Amazing reading this post. You did SO very well given what you’ve been through and I’m full of admiration that you’ve gutted it out as far as you have. Nothing like a monkey on your back to get you back at it. I know what I speak of…
DNF >> DNS!!
Nice work to have given it a serious shot on compromised training.
I haven’t been keeping up on blogs, and I was surprised that you did an Ironman! Sorry you didn’t finish, but you got pretty far. Next year you’ll get farther. Good luck!
Not sure how I ended up here, probably via a TMetzger web/blog etc.
Failing to finish isn’t failing. Failing to start is. Way too much is made of finishing, only because we all want to be part of the club. Looking back now I’m guessing you have an entirely different perspective on this race, you are amazed you started, right?

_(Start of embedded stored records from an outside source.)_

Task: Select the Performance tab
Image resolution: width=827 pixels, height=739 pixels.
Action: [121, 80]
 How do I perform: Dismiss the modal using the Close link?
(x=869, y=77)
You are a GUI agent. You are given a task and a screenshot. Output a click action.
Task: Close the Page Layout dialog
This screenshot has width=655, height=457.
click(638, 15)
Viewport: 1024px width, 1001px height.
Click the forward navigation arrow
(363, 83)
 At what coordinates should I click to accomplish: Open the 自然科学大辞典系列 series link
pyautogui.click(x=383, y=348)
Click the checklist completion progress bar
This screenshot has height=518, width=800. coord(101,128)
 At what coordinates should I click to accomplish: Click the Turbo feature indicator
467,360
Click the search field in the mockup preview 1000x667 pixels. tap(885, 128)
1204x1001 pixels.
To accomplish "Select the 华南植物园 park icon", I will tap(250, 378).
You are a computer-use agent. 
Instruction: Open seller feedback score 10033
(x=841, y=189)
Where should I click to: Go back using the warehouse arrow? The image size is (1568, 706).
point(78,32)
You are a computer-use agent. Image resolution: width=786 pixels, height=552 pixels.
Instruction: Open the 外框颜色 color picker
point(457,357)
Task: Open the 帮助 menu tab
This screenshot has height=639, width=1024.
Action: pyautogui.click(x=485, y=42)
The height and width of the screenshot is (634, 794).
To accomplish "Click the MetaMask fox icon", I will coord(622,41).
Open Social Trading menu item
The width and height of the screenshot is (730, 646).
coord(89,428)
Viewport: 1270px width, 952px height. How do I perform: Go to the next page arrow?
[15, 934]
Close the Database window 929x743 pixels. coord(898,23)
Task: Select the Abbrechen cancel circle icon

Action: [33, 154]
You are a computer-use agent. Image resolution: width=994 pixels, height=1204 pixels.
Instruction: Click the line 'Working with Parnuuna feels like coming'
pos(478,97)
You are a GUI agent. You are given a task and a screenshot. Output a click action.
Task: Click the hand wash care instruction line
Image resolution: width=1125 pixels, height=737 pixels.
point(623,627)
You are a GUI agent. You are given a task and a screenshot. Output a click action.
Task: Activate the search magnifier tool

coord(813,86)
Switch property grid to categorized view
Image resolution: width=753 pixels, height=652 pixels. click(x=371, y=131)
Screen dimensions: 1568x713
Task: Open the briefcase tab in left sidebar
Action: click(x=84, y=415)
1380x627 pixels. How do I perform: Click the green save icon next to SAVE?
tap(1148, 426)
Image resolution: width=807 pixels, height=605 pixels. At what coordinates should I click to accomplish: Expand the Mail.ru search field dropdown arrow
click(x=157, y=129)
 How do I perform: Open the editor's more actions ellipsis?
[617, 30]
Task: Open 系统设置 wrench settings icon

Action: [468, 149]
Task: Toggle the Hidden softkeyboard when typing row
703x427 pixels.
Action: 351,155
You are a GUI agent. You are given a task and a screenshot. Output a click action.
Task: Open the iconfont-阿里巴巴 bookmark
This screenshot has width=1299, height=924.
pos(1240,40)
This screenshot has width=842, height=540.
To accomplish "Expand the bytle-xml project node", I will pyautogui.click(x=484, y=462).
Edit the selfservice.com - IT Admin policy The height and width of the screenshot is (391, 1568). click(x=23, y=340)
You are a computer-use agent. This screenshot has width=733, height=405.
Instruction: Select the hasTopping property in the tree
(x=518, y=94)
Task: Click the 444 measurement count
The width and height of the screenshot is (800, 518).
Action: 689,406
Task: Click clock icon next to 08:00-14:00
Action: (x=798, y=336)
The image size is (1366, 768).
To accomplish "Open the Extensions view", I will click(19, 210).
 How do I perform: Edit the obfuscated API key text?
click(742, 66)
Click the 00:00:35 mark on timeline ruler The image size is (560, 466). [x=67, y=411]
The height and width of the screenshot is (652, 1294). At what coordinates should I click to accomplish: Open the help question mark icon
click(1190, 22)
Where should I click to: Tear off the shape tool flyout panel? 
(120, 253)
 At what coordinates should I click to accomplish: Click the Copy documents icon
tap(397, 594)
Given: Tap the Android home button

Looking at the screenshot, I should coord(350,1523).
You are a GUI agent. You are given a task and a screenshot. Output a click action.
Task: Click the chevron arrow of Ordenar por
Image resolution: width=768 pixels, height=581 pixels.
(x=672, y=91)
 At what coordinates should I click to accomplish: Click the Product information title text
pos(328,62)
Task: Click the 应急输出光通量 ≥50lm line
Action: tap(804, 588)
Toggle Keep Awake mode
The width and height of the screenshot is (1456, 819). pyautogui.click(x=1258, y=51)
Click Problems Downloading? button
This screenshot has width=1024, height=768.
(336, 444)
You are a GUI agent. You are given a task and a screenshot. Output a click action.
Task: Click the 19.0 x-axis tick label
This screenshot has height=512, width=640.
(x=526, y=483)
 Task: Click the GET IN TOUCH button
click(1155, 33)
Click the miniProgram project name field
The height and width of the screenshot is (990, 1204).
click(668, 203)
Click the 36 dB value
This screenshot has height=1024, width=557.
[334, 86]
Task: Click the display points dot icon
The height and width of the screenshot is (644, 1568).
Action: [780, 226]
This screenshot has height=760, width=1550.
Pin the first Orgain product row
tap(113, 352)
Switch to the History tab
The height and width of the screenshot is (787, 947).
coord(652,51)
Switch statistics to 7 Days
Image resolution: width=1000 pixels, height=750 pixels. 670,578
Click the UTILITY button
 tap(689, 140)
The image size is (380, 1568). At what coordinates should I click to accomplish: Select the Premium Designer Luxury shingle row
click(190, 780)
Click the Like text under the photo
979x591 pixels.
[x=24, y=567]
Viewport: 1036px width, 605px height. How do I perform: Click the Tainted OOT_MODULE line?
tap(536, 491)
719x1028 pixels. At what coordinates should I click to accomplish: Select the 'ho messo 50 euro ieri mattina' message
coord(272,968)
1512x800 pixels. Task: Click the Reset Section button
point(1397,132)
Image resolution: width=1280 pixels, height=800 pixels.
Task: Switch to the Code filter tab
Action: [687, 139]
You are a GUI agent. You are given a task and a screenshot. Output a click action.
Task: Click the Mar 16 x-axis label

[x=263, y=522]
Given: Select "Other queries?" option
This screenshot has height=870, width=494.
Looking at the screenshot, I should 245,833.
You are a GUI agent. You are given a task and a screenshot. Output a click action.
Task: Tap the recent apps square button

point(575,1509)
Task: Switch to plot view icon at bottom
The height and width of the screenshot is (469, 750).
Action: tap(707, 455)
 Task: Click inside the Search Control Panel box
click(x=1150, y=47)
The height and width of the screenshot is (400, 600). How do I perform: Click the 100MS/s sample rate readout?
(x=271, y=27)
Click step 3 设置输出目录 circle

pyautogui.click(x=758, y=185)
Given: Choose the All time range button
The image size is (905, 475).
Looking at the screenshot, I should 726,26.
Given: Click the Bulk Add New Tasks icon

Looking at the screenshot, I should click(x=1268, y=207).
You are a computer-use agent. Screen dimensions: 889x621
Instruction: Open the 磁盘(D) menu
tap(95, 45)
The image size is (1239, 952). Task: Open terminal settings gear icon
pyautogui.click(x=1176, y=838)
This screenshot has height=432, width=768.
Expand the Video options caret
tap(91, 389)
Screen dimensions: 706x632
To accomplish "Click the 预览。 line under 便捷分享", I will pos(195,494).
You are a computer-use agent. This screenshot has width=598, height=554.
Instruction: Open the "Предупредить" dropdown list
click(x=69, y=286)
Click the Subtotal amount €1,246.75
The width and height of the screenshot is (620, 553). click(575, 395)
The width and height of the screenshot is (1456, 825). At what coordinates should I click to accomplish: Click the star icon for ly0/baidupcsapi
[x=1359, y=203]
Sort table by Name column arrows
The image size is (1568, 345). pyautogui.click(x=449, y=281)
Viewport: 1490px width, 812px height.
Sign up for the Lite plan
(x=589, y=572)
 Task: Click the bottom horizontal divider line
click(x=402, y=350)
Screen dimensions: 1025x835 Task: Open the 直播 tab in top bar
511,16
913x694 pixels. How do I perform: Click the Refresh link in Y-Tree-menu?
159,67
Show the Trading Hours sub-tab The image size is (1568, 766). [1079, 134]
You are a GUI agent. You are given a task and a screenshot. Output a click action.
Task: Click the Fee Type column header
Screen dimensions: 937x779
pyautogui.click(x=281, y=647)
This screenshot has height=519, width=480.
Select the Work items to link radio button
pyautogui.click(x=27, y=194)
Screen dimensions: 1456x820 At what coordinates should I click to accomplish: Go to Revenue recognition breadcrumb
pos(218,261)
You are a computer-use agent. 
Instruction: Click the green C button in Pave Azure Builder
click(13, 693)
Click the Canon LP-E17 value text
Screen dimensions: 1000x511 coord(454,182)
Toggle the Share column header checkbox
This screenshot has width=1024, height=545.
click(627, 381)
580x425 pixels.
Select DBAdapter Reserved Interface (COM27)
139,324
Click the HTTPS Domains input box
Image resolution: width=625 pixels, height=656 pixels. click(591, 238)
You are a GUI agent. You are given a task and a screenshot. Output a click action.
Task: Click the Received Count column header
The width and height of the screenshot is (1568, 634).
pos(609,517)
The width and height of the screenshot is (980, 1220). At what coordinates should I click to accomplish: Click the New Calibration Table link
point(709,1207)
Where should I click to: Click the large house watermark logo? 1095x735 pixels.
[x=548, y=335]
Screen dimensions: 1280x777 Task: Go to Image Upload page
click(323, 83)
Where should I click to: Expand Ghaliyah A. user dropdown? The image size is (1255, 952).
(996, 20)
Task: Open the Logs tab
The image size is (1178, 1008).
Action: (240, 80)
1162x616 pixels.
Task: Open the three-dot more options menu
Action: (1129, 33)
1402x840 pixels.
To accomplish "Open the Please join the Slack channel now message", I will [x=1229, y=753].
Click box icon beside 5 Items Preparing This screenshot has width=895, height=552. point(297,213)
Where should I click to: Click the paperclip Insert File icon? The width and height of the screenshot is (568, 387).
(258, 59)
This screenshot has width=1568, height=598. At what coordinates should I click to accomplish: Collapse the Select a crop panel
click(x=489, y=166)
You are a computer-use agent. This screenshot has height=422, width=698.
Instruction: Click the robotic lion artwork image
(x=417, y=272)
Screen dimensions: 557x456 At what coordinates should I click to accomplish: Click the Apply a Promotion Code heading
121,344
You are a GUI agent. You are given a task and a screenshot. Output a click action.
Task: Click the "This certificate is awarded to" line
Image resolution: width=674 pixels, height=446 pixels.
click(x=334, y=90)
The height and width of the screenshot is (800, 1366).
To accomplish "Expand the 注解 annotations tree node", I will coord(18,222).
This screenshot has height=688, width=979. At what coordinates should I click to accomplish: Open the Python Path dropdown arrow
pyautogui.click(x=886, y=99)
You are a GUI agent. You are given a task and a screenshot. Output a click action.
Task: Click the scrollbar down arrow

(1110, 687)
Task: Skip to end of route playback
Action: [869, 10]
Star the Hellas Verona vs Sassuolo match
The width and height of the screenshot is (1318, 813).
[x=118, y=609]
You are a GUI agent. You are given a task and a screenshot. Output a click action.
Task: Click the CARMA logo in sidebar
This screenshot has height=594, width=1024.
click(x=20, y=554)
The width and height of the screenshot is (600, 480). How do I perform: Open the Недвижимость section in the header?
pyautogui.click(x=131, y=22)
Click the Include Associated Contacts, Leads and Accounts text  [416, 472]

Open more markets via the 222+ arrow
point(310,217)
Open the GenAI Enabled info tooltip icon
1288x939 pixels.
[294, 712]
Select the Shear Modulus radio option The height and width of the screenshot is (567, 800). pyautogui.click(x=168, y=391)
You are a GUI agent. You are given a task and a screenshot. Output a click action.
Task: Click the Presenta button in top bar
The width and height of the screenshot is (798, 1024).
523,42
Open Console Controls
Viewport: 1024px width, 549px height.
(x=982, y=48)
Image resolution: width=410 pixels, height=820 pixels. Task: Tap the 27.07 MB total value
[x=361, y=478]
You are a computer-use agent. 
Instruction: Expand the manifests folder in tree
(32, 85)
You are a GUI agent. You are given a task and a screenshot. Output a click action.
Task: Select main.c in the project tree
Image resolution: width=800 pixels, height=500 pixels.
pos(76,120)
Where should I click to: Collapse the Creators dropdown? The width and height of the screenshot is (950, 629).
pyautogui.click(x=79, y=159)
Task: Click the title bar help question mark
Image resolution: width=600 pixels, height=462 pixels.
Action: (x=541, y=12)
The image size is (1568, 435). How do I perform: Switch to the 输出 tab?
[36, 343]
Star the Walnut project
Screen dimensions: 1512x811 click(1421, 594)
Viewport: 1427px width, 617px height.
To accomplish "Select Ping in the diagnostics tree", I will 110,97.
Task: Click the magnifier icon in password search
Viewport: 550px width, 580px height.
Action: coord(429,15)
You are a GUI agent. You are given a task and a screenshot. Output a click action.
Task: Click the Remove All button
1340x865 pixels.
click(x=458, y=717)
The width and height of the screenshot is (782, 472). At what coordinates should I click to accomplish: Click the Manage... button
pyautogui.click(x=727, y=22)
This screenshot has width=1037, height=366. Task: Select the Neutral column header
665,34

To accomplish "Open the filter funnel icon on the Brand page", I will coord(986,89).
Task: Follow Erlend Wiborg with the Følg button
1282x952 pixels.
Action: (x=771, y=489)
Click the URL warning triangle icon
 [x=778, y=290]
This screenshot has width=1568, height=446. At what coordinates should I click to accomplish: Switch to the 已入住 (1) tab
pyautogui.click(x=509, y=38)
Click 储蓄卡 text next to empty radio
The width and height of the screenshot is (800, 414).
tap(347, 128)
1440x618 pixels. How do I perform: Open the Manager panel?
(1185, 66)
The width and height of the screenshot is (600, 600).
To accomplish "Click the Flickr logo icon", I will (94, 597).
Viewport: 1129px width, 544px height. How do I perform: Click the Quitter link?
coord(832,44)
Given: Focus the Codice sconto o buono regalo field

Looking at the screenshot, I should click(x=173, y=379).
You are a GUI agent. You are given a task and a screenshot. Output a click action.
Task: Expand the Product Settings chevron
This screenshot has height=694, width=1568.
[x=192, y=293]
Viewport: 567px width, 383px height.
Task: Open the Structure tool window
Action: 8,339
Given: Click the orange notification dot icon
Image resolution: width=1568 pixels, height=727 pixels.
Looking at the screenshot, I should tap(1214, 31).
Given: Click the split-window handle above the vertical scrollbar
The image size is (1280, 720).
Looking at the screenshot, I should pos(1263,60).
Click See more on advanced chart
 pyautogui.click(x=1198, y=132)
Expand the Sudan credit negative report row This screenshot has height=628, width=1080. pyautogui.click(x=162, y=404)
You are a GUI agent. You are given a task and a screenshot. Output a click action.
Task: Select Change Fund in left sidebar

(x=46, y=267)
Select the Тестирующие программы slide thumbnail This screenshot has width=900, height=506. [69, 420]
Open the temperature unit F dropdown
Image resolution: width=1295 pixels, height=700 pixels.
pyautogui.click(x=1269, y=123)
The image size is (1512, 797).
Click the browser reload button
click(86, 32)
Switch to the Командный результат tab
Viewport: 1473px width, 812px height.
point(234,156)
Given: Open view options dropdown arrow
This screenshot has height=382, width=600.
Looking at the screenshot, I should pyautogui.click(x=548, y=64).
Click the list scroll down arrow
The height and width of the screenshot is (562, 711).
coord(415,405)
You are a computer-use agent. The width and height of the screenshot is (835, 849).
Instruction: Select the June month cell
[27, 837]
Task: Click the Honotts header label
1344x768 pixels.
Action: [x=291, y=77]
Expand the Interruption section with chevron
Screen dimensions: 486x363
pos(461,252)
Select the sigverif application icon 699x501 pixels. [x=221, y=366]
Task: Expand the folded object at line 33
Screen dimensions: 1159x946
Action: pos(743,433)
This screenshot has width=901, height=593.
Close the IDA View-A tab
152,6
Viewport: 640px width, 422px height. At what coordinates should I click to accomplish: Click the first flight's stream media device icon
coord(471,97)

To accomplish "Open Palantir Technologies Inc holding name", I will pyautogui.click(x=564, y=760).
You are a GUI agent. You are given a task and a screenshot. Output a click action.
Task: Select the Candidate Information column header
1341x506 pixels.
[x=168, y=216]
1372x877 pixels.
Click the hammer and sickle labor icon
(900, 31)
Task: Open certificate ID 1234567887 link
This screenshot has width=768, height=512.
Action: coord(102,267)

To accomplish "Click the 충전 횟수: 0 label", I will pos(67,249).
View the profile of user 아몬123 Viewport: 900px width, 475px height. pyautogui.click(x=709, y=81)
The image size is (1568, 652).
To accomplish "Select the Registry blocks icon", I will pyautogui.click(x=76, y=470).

Meanwhile, I had no excuses, started and finished Challenge Roth in Germany(formally Ironman Europe race) and I’ve still not been able to write my race report, because things didn’t work out how I expected, what I trained for etc. So, as one triathlete to another… finishing isn’t everything, it’s definitely not the only thing.
What counts is what you do next, not what you’ve done. They only time what you’ve done matters, is when the are reading out your eulogy.